COVID stories: How Xendoo’s small business mission grew during crisis

 
By Nancy Dahlberg
Lil Roberts, founder and CEO of the Fort Lauderdale fintech startup Xendoo, has always focused her startup on the small business segment. She was a small business owner herself so she knew the pain points first-hand, and one of the big ones was not having access to the numbers in real time.  Xendoo’s solution is an intuitive cloud-based platform providing bookkeeping and tax services to small businesses via monthly subscriptions.
Amid the COVID-19 crisis, the Xendoo team has been helping more than 600 small businesses nationwide navigate their bookkeeping challenges as well as others they faced, including navigating the Paycheck Protection Program. In response, Roberts has been busy building partnerships with startups and larger companies that offer services small businesses need.
“Small businesses are the backbone of the United States economy, and we’re always on the lookout for beneficial partnerships to provide them with what they need to succeed,” said Roberts. “Our team is an extension of our customers’ teams, and we’re happy to bring these partnerships to their financial toolkit as well.”
Xendoo partnered with Orlando-based Fattmerchant so that customers can take advantage of the integrated payment processor’s low fees. “Between Xendoo’s data-driven insights and Fattmerchant’s transparent, flat-rate credit card processing, small businesses looking to save money and scale up can find what they need with these female-led Florida-based companies,” said Mitchel Laskey, managing partner of DeepWork Capital, which is an investor in both companies.
Another company selected was Miami-based Biller Genie, which automates accounts receivable (A/R) from bill presentment to reconciliation. By integrating with Biller Genie, Xendoo now offers clients an easier way to collect, process and automatically reconcile payments in its accounting software. Roberts and Biller Genie CEO Thomas Aronica are both members of Entrepreneurs’ Organization (EO) South Florida, and that helped pave the way for this partnership.
Roberts has been busy. Other partnerships include one with Cogent Bank, which helped Xendoo’s customers apply for and receive PPP loans when the major banks failed them, and one with MyCorporation to help customers with incorporation needs.
Before these latest developments, I caught up with Roberts recently to find out how the COVID-19 crisis has impacted Xendoo. Here’s what she had to say:
How has the coronavirus impacted Xendoo? And did you hold off on raising capital because of COVID?

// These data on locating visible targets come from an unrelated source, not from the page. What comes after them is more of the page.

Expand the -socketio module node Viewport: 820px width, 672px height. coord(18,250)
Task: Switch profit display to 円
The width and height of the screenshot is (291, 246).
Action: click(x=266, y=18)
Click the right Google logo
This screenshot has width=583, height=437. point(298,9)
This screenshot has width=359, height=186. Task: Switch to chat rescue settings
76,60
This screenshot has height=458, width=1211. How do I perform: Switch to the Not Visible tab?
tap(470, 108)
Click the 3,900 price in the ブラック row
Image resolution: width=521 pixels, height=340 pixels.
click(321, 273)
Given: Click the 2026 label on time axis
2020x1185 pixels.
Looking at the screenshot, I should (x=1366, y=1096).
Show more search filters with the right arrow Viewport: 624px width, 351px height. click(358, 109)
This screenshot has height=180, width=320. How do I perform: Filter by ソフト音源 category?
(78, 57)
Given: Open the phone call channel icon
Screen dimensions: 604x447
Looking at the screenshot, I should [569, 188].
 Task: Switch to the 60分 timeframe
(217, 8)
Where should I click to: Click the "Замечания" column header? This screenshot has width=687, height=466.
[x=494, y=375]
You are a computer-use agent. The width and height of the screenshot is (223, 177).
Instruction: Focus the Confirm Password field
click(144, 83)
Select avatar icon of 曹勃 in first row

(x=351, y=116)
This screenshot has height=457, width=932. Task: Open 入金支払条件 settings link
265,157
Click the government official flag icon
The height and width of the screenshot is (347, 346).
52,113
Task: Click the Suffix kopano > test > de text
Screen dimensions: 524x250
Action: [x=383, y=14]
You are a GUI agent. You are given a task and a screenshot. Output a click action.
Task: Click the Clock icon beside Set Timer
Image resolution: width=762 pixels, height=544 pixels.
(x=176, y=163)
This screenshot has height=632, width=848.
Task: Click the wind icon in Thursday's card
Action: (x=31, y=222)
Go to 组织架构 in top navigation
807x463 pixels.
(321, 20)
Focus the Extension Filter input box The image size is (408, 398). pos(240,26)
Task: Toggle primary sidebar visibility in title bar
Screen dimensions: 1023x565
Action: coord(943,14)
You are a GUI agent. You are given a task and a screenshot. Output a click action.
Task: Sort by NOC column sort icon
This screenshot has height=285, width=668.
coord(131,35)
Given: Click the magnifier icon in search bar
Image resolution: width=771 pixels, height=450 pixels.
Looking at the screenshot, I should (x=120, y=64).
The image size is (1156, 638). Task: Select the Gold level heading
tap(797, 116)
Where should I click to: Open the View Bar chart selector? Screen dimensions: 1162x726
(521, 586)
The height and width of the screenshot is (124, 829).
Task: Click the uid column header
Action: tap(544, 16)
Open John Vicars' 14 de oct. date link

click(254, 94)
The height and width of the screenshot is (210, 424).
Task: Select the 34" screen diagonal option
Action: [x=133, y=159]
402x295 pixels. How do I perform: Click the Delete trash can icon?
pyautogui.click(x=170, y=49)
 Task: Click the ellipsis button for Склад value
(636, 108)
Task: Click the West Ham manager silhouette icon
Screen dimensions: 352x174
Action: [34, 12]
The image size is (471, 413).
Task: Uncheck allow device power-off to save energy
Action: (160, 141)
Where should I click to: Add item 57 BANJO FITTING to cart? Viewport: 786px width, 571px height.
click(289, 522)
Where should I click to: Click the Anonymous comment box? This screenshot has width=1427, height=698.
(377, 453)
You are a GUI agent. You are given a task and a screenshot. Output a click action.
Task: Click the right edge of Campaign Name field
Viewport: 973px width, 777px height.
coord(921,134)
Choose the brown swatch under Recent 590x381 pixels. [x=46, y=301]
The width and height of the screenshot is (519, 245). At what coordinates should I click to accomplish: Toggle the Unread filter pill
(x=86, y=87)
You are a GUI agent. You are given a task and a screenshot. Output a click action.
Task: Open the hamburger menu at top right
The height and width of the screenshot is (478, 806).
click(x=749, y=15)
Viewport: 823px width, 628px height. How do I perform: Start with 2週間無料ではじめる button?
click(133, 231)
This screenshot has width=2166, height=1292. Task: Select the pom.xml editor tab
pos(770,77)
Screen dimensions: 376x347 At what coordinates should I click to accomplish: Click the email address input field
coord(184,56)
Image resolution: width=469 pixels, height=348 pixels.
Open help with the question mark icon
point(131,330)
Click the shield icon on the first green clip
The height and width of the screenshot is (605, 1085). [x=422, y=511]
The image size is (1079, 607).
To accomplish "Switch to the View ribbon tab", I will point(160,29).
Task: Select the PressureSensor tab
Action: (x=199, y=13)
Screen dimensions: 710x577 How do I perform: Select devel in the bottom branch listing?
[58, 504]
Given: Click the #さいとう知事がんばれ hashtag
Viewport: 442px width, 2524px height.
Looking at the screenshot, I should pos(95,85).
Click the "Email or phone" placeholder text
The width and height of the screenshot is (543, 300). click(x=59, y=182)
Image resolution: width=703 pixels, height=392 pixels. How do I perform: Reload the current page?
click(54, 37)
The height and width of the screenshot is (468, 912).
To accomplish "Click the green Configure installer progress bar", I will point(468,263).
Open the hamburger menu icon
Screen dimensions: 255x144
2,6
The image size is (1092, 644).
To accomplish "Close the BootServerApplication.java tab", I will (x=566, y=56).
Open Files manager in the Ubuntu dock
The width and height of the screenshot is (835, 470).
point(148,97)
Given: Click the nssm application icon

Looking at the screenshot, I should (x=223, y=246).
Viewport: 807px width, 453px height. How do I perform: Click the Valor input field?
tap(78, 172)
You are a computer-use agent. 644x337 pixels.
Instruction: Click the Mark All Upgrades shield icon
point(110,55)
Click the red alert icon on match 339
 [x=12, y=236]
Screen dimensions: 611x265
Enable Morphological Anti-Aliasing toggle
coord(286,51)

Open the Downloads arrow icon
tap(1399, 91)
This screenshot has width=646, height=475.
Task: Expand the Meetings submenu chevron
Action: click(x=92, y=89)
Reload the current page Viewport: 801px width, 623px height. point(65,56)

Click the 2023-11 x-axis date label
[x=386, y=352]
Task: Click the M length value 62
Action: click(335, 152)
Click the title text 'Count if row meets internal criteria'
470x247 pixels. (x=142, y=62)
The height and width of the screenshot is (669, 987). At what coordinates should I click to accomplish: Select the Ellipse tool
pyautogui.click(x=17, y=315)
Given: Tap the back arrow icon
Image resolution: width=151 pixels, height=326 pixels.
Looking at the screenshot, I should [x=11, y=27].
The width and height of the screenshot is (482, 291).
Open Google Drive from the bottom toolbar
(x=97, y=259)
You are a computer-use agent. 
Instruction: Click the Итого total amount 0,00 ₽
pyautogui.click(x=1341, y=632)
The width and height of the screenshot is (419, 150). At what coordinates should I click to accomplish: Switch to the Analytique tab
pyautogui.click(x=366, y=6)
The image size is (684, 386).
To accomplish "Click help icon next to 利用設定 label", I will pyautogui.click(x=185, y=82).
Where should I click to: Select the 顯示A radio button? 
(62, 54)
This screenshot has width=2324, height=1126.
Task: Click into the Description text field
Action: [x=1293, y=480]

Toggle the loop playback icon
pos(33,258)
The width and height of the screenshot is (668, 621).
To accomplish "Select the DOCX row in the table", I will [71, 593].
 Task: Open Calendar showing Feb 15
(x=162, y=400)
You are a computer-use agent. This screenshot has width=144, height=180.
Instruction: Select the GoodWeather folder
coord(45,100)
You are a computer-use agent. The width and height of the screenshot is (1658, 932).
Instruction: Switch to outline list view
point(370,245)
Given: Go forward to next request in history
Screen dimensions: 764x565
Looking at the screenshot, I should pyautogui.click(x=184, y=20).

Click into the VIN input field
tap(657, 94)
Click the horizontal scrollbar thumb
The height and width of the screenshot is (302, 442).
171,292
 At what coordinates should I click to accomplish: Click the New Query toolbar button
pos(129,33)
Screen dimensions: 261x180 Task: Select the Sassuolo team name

COVID? (Xendoo raised $3.54 million late last year)
Like all businesses, Xendoo has seen a change in our anticipated growth. We are grateful and lucky to have customers in businesses that are thriving during this time, such as e-commerce and online-based businesses. While we did see a dip in our projected growth, we are striving forward and continuing to evaluate additional revenue streams, focus on providing businesses our support, and giving access to their financials which they need more than ever during this time. We did not hold off on raising capital because of COVID as this was not on our roadmap for 2020.
What was the biggest challenge during the pandemic for you as a leader?
Keeping all team members rowing in the same direction. The kind of uncertainty a pandemic brings impacts team members on multiple levels – their job, their families, their entire lives. This has and will continue to be a daily mindful effort, helping teams stay focused and positive.
 What was one or two of the positive developments this year for your company?
A huge positive development for us was widening our service offering to support QuickBooks online. Up until September 2020, Xendoo supported Xero online accounting software and now that we support both, we have much opportunity to extend our offerings to additional small businesses in need of speed to their financials.
 More broadly, in your view what has the pandemic taught us as a tech as a local tech and startup community? 
What we have always known has been reinforced – we must always stay nimble, we must be flexible, we must stay innovative. Startups need to continue exploring all revenue sources and they must respond quickly to customer needs.
What’s ahead for Xendoo in the coming year? 
Growth is our goal!   There are challenges in every decade when you look back over time.  The ones who come through it the best are the companies that have teams that believe “nothing is impossible” and that “the sun will shine again”.  At Xendoo, this is the core of who we are and we are wildly passionate about helping small business owners!
How big is your team now and are you currently hiring?
We are a team of 26 and hiring for customer success, accounting, and sales.
Photo at top of post is Lil Roberts in 2019, when she won the Rise of the Rest pitch competition in Miami.